Suggested Window Settings:

$$\text{Xmin} = -5$$

$$\text{Xmax} = 5$$

$$\text{Ymin} = -10$$

$$\text{Ymax} = 10$$

**step3 Input the Function into the Graphing Calculator**

Turn on your graphing calculator. You will need to enter the function into the "Y=" editor. Make sure to use parentheses correctly to ensure the entire denominator is evaluated before division.

Steps to input the function (varies slightly by calculator model, e.g., TI-84, Casio):

1. Press the "Y=" button.

2. Enter the expression: $$3 / (x^2 - 4)$$

On most calculators, you'll type: $$3 \div ( X \wedge 2 - 4 )$$

Remember to use the variable button (often labeled "X,T, $$\theta$$,n" or similar) for $$x$$.

**step4 Display the Graph**

After entering the function and setting the window, you can display the graph. Press the "GRAPH" button to see the plot of the function within the specified window.

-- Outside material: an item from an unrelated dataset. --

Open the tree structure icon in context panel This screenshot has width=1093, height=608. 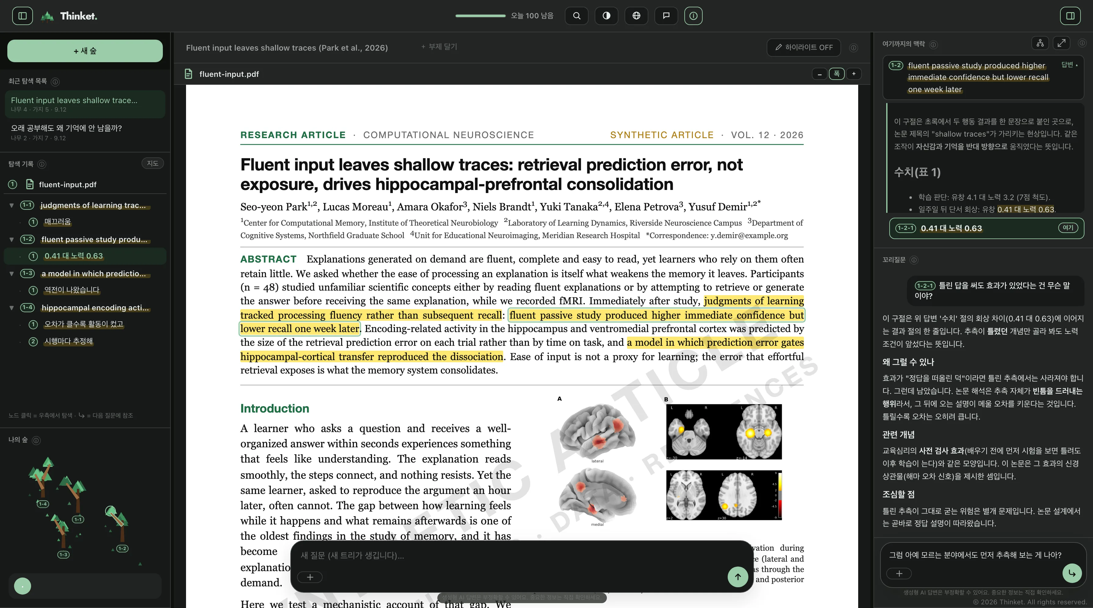coord(1040,43)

You should observe three distinct branches, separated by the vertical asymptotes at $$x=-2$$ and $$x=2$$. The graph will also approach the x-axis ($$y=0$$) as it extends to the left and right.

Alternative answer

Answer: To display the graph of $y=\frac{3}{x^{2}-4}$ on a graphing calculator, you can use these window settings:
Xmin = -5
Xmax = 5
Ymin = -5
Ymax = 5 Explain
This is a question about graphing functions with fractions, especially when there's an 'x' on the bottom! . The solving step is:

First, I looked at the bottom part of the fraction, which is $x^2 - 4$. If this part becomes zero, the graph goes super crazy! So, I figured out that $x^2 - 4 = 0$ means $x^2 = 4$, which means $x$ can be 2 or -2. These are like invisible lines (we call them asymptotes) that the graph will never touch. So, my X-window needs to include these numbers and show what happens around them. I picked Xmin = -5 and Xmax = 5 to see them clearly.

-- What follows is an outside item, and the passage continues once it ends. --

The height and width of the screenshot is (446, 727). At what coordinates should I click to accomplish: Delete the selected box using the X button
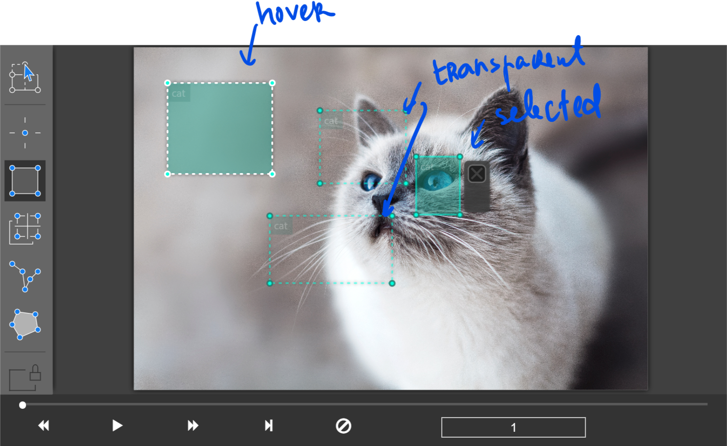pos(477,173)
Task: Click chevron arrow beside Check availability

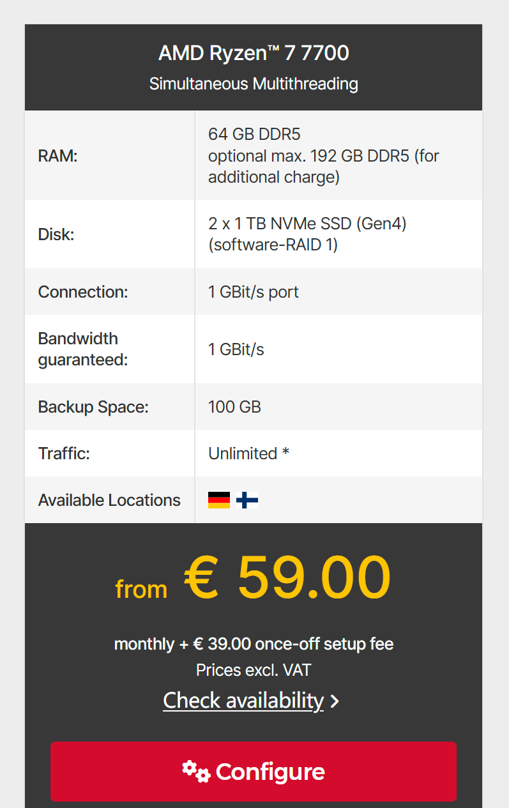Action: (x=335, y=701)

Next, I thought about what happens when 'x' gets really, really big or really, really small. Since the top number (3) stays the same, but the bottom number ($x^2 - 4$) gets super huge, the whole fraction gets closer and closer to zero. So, there's another invisible line at y = 0.

I also checked what happens when x is 0 (where it crosses the y-axis). If x = 0, y = 3 / (0^2 - 4) = 3 / -4 = -0.75. So, the graph passes through -0.75 on the y-axis.

Putting it all together, I want my Y-window to show that -0.75 point and how the graph shoots up and down near the invisible lines at x=2 and x=-2, and then flattens out near y=0. So, Ymin = -5 and Ymax = 5 seems like a good range to see all the important parts of the graph!

Alternative answer

Answer:
To display the graph of $y=\frac{3}{x^{2}-4}$ on a graphing calculator, you would enter the function as `Y1 = 3 / (X^2 - 4)`.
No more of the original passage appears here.